**Source information:**

------------------------------------------------------------

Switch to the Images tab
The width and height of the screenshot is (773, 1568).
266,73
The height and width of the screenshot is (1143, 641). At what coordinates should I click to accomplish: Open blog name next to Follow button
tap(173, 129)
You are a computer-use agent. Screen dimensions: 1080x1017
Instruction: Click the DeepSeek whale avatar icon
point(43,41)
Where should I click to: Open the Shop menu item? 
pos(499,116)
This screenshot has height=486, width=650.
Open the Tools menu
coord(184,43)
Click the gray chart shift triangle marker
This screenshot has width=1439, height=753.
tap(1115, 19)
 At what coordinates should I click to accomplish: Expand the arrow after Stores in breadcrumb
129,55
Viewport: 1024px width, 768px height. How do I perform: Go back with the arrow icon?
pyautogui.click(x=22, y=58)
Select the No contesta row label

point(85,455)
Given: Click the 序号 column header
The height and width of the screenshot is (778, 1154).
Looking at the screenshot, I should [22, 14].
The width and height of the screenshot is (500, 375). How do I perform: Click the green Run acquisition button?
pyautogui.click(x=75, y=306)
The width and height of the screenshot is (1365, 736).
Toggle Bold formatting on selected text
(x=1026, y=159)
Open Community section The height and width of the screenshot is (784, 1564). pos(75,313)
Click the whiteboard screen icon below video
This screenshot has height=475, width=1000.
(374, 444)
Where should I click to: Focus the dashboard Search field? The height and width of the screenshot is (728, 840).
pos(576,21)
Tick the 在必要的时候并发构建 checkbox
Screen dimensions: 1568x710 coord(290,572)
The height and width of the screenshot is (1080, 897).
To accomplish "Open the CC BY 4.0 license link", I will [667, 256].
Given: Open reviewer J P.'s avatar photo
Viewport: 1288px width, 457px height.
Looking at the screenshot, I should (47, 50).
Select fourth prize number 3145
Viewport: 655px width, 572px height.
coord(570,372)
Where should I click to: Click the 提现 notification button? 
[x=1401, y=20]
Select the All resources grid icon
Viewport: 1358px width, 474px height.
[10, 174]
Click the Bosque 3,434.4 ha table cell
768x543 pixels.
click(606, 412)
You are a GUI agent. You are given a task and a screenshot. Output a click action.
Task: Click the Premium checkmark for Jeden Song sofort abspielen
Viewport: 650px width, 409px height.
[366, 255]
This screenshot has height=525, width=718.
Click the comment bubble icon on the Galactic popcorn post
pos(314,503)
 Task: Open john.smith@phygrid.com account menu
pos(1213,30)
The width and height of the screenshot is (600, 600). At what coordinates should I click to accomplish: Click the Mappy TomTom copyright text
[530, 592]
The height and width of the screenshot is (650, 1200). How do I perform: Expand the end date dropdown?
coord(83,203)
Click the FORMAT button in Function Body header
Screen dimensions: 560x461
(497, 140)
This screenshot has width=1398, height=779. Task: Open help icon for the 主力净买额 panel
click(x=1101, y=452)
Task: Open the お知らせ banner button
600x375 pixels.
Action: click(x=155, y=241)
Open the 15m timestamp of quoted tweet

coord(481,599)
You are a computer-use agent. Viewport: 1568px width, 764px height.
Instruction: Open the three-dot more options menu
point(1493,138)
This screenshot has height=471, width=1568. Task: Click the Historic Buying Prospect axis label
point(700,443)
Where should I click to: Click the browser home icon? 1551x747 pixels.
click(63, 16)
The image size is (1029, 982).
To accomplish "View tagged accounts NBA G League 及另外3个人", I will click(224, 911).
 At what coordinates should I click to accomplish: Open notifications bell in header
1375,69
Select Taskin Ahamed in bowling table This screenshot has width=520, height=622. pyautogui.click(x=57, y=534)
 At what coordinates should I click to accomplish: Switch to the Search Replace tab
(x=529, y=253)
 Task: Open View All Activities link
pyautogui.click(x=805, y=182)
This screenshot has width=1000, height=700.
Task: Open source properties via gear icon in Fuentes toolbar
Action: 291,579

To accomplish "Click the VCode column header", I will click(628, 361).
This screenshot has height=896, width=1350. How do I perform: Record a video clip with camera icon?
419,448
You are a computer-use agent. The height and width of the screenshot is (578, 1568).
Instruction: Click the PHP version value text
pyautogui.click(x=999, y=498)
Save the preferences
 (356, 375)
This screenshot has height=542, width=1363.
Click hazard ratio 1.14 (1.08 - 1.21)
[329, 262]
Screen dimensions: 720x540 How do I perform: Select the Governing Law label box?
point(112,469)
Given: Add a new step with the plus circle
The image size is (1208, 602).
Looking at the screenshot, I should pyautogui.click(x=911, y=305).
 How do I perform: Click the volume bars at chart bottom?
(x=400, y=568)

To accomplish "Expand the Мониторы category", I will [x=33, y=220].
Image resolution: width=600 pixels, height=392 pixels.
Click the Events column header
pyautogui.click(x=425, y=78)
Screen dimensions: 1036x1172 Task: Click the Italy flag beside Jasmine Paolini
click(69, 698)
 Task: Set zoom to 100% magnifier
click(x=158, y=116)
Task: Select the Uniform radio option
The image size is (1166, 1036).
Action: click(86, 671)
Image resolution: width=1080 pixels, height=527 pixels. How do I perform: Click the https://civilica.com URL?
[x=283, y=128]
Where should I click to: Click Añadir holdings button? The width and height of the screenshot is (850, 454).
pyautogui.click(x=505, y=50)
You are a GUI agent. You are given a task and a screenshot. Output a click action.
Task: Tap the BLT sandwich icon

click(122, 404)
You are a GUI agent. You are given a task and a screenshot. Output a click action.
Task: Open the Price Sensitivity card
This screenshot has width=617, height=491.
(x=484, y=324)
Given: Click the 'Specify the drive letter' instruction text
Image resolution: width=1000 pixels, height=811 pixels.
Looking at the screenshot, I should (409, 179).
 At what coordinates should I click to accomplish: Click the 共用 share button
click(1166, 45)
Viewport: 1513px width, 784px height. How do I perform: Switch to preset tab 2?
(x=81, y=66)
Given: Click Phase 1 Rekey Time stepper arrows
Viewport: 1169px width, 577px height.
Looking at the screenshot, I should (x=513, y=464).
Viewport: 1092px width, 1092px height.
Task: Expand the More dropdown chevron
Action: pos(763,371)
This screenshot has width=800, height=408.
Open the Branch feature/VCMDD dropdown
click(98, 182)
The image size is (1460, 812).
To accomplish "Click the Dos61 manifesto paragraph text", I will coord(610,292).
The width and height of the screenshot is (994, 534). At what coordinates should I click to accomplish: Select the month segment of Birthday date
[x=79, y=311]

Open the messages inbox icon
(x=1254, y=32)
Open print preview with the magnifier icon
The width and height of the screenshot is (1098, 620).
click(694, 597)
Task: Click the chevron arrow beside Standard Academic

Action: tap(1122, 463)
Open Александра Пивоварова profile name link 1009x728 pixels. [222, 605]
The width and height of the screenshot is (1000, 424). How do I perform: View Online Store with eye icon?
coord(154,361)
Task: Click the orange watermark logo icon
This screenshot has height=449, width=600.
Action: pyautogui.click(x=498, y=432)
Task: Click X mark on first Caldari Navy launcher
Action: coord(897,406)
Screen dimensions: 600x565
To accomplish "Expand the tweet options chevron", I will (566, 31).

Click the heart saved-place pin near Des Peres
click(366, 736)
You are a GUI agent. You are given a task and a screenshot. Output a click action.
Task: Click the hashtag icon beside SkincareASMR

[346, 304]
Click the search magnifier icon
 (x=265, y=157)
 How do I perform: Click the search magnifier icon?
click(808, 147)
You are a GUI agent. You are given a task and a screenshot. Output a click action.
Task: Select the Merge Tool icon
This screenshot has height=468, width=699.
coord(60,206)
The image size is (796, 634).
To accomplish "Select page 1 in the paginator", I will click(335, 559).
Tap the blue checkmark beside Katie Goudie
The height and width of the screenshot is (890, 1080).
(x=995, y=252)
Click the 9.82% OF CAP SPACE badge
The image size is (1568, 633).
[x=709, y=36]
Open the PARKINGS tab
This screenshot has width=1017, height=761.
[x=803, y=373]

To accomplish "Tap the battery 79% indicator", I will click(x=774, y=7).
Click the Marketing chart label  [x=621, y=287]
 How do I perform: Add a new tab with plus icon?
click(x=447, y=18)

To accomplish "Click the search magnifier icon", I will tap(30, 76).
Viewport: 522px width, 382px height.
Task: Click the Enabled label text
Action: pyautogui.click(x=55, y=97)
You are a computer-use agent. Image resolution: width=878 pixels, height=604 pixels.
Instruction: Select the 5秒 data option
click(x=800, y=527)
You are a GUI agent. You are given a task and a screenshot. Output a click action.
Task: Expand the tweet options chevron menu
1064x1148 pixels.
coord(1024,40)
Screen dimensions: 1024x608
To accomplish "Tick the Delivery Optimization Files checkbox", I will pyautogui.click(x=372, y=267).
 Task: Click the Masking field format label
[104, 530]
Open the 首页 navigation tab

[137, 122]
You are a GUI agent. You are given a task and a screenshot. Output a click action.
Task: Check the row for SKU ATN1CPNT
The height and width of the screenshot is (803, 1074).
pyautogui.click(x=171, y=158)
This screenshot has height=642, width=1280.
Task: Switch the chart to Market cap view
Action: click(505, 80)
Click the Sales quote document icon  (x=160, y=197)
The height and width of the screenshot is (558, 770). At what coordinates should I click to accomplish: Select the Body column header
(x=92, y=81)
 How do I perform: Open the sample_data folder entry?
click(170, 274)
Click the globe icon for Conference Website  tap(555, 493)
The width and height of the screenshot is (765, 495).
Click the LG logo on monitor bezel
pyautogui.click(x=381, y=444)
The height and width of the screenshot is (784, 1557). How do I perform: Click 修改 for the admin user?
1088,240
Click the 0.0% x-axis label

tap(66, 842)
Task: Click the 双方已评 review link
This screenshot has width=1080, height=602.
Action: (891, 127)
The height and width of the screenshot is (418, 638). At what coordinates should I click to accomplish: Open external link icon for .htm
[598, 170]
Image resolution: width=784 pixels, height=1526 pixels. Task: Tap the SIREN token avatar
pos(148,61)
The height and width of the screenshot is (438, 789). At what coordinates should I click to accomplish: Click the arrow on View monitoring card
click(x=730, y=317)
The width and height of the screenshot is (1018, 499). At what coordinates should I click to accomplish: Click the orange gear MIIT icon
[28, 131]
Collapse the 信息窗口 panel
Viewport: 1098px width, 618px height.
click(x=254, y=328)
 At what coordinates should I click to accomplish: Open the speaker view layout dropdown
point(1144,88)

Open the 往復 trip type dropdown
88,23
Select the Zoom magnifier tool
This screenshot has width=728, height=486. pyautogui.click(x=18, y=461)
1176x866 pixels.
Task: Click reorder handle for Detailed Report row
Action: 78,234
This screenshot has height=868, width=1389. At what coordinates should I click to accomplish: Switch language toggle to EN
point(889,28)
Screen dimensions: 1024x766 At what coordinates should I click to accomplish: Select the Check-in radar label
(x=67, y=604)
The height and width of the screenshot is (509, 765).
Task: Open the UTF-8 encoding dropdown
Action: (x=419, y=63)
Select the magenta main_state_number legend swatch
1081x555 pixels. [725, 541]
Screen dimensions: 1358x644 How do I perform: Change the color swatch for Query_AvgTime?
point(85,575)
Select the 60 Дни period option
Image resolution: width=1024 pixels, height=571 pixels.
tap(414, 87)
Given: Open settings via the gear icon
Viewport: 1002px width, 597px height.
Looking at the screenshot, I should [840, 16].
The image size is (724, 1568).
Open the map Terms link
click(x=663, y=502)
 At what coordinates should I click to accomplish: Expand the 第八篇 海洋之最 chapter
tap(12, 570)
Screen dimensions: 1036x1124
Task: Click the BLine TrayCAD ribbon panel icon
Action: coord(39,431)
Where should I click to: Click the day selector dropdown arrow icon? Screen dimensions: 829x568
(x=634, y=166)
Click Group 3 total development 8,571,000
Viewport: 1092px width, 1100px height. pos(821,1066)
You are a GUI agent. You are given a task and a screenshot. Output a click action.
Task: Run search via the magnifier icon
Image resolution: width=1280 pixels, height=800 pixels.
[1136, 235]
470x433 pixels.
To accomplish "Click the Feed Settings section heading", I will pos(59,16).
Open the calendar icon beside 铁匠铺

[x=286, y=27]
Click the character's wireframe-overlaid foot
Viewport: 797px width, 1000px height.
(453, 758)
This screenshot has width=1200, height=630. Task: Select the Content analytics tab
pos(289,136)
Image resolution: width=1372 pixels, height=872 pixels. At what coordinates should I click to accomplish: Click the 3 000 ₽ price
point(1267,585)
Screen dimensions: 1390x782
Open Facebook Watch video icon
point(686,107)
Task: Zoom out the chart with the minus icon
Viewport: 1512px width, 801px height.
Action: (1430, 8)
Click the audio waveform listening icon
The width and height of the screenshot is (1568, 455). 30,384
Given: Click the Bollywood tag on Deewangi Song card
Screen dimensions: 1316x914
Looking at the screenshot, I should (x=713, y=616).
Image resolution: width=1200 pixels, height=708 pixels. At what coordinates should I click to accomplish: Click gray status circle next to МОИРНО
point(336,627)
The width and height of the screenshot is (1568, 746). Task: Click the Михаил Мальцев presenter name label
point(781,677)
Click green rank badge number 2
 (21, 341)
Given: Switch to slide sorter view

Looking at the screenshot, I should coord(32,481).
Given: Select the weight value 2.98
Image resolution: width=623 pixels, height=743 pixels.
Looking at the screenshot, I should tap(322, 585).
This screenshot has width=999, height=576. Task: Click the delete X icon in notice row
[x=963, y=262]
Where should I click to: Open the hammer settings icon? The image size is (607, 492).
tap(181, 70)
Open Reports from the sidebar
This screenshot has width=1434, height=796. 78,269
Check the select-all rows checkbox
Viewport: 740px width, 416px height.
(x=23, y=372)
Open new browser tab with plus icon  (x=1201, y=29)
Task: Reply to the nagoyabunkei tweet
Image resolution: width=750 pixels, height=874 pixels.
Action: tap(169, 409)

------------------------------------------------------------

**Your assignment:** Check each line of the records for the string "computer" and copy those that have it.

**Written solution:**
You are a computer-use agent. Screen dimensions: 1080x1017
You are a computer-use agent. Viewport: 1568px width, 764px height.
You are a computer-use agent. The height and width of the screenshot is (578, 1568).
You are a computer-use agent. Image resolution: width=878 pixels, height=604 pixels.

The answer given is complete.